Second, he limited the algorithm in the beginning so that the total number of bitcoins that could ever be created is (almost) 21 million. To date, already over 90% of this projected amount of bitcoin has been generated, over 19.5 million. The more bitcoins there are, the smaller the reward, so inflation is further prevented. When the miners mine all 21 million bitcoins, this reward will be zero, and the miners will earn only from transaction fees.

And the third, most important thing that prevents inflation, is the popularity of Bitcoin itself. Its value price is growing, because for 10 bitcoins 15 years ago you could not even buy a pizza, and today you can buy luxury villa at the beach.

Why is the data in the blockchain immutable?

Let’s say that two years ago, Chris sent Mark $500. That information is in some ancient block in blockchain. And now someone wants to change that, to write that he sent him only $50.

The thing is that the number that the miners found to conclude the transaction in the chain fits only if it reads as follows: “Chris -> Mark $500.” If anything in the content of the transaction changes, it can no longer be part of the (current) chain. Computers (nodes) around the world, which keep their copy of the blockchain, would refuse something like this.

This can be done only in a way that someone download the whole Bitcoin’s blockchain with transaction until “Anna -> Antonio $30,” delete all transaction that came after, and then tell Chris to pay to Mark $50. But this is not THE BITCOIN that everyone else is using. This is the Bitcoin version that exist only on that one computer about which no one cares about, nor they know exist.

Yeah, Bitcoin is open source, and everyone can see and use the code of Bitcoin (as well as other cryptocurrencies!). You can have cryptocurrency blockchain same as Bitcoin, unless it will not be the Bitcoin. You can call it Buttcoin or whatever you like.

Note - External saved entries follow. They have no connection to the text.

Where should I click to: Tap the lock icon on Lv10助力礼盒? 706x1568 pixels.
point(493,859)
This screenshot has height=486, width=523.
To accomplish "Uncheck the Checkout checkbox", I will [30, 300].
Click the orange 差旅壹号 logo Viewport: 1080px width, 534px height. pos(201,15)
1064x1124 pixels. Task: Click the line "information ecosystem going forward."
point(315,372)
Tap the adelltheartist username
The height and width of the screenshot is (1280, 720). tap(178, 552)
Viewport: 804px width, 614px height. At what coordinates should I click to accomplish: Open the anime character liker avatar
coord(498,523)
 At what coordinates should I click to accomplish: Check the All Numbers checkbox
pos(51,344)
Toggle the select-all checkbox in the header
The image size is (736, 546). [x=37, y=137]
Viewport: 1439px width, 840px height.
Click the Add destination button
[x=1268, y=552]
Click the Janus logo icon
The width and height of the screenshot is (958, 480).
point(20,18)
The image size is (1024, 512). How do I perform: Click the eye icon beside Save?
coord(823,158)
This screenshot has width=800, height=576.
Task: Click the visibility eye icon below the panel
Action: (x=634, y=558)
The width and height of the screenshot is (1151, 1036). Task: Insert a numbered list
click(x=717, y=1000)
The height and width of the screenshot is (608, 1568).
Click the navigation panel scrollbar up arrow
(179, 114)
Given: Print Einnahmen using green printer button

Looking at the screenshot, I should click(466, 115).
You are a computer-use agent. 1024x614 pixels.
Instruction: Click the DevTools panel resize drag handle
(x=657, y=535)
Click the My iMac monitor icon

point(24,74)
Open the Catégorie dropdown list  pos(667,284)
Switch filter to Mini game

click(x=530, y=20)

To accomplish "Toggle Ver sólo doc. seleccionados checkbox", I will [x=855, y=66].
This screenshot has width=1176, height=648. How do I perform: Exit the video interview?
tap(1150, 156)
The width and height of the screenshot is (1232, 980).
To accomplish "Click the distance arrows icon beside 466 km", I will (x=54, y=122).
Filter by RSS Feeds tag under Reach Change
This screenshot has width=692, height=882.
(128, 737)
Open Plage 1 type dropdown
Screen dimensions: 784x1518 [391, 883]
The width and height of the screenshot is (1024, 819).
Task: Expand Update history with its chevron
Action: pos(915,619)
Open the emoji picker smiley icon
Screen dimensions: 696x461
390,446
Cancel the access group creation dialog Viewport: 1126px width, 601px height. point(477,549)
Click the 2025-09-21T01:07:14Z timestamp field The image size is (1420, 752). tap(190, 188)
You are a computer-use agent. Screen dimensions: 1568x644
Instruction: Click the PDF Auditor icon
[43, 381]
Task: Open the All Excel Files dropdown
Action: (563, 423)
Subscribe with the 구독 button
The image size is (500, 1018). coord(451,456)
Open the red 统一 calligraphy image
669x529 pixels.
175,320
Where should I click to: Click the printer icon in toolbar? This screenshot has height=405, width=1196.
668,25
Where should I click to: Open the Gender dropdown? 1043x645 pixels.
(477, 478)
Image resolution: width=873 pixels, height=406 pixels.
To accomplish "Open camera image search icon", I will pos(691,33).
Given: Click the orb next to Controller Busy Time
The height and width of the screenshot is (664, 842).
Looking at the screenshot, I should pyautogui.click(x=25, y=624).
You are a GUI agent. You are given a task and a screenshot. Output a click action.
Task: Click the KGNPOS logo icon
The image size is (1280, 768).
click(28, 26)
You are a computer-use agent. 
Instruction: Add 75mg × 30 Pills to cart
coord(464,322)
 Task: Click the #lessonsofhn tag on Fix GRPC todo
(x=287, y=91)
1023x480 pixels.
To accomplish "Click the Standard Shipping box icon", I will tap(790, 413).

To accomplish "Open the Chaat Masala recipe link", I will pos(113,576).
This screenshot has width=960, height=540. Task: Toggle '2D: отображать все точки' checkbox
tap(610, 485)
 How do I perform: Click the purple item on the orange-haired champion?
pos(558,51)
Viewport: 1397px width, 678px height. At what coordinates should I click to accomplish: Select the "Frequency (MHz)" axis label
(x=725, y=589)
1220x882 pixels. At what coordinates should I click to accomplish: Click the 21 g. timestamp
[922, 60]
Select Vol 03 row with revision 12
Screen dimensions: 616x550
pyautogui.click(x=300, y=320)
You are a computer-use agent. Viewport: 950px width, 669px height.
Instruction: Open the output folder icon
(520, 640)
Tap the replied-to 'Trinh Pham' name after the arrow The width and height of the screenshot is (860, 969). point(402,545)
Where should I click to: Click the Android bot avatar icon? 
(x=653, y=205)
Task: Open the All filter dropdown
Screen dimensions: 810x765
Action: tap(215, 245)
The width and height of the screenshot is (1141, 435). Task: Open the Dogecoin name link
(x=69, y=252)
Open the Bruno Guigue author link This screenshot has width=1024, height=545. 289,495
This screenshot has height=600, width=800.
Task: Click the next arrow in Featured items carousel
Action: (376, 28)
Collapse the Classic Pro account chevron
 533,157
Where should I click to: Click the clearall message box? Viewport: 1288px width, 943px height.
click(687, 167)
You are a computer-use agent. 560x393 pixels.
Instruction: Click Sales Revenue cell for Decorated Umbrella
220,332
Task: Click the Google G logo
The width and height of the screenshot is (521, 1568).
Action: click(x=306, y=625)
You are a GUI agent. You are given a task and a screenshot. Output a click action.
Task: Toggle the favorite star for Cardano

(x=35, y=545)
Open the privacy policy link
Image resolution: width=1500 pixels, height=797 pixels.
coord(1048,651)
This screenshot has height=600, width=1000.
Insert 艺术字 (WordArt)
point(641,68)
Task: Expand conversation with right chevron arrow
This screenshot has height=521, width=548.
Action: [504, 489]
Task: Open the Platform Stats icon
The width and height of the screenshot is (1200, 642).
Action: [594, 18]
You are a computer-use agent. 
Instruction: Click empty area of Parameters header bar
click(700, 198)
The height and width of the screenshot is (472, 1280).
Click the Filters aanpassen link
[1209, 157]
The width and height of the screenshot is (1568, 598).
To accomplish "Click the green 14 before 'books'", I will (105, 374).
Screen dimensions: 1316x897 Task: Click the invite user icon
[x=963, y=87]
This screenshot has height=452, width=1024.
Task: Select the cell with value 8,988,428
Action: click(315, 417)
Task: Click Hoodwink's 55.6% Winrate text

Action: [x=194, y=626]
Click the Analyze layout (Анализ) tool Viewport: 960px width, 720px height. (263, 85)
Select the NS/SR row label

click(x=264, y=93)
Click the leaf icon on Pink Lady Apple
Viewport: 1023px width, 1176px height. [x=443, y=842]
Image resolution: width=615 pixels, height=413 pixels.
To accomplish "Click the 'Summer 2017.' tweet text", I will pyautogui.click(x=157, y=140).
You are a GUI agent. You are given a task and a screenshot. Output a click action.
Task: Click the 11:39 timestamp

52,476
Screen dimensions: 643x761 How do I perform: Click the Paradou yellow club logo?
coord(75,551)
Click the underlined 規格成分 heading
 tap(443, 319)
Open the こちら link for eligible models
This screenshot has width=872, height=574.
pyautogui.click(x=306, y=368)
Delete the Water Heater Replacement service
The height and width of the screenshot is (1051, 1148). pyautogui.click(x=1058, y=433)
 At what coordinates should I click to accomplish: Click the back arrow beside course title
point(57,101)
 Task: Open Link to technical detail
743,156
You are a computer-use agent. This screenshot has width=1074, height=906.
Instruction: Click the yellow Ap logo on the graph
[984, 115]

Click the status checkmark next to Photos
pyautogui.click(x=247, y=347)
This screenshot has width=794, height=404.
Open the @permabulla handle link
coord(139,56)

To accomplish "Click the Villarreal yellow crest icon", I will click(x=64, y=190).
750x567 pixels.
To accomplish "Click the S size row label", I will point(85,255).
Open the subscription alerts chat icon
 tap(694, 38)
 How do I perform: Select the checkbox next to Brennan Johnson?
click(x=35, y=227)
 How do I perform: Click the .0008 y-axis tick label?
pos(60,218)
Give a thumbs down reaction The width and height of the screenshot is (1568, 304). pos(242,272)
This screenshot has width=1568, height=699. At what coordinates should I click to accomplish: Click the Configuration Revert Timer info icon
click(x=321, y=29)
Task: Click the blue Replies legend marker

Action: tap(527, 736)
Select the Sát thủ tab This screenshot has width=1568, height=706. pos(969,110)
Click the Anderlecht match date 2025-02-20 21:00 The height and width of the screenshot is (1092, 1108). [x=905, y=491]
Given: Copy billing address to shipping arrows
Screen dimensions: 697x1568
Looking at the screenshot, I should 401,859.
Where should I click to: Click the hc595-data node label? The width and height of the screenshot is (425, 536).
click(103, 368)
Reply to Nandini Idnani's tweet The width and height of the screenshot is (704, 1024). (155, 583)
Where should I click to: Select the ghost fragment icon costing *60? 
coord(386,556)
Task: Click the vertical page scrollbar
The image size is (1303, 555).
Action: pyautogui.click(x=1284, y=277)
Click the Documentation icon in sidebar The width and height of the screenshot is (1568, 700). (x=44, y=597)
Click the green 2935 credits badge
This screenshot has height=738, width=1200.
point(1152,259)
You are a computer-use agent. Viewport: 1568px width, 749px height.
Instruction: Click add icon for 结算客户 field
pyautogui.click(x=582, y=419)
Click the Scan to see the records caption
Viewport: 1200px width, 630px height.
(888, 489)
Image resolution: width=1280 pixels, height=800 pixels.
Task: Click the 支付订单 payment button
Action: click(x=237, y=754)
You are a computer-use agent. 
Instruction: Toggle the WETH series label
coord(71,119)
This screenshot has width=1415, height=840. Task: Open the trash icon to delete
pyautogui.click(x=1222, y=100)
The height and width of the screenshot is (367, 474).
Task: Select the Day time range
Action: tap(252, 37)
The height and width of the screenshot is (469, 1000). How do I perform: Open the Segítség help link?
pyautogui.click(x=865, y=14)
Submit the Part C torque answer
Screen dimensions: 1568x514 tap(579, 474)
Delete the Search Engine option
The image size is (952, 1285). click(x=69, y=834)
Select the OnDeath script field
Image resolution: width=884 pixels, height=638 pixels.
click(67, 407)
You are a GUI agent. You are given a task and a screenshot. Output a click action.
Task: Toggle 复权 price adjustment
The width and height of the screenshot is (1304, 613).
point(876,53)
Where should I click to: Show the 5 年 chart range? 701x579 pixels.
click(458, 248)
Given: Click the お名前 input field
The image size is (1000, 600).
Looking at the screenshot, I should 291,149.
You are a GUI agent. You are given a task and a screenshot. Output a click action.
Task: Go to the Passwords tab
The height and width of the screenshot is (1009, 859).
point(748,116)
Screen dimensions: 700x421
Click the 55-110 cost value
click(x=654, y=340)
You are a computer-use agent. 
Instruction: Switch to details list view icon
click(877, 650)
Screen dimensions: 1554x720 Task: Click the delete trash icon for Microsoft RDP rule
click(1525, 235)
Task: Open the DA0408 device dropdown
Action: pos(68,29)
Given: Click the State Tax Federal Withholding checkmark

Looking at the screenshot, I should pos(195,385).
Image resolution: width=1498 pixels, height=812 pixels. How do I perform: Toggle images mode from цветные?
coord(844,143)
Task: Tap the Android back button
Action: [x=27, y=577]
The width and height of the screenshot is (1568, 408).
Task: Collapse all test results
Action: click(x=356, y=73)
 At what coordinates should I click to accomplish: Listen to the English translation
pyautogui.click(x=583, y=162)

That’s how first altcoins came to be (like Litecoin for example), as modified Bitcoin.

Millions of computers are mining The Bitcoin, and many people benefit from what they do. In return, the entire bitcoin system gets infinite security, because this huge number of miners guarantees that the information will be protected forever because no one can acquire majority of mining power, and control majority of nodes. That is the power of decentralization.

So, it is impossible to change the information in the blockchain, ever.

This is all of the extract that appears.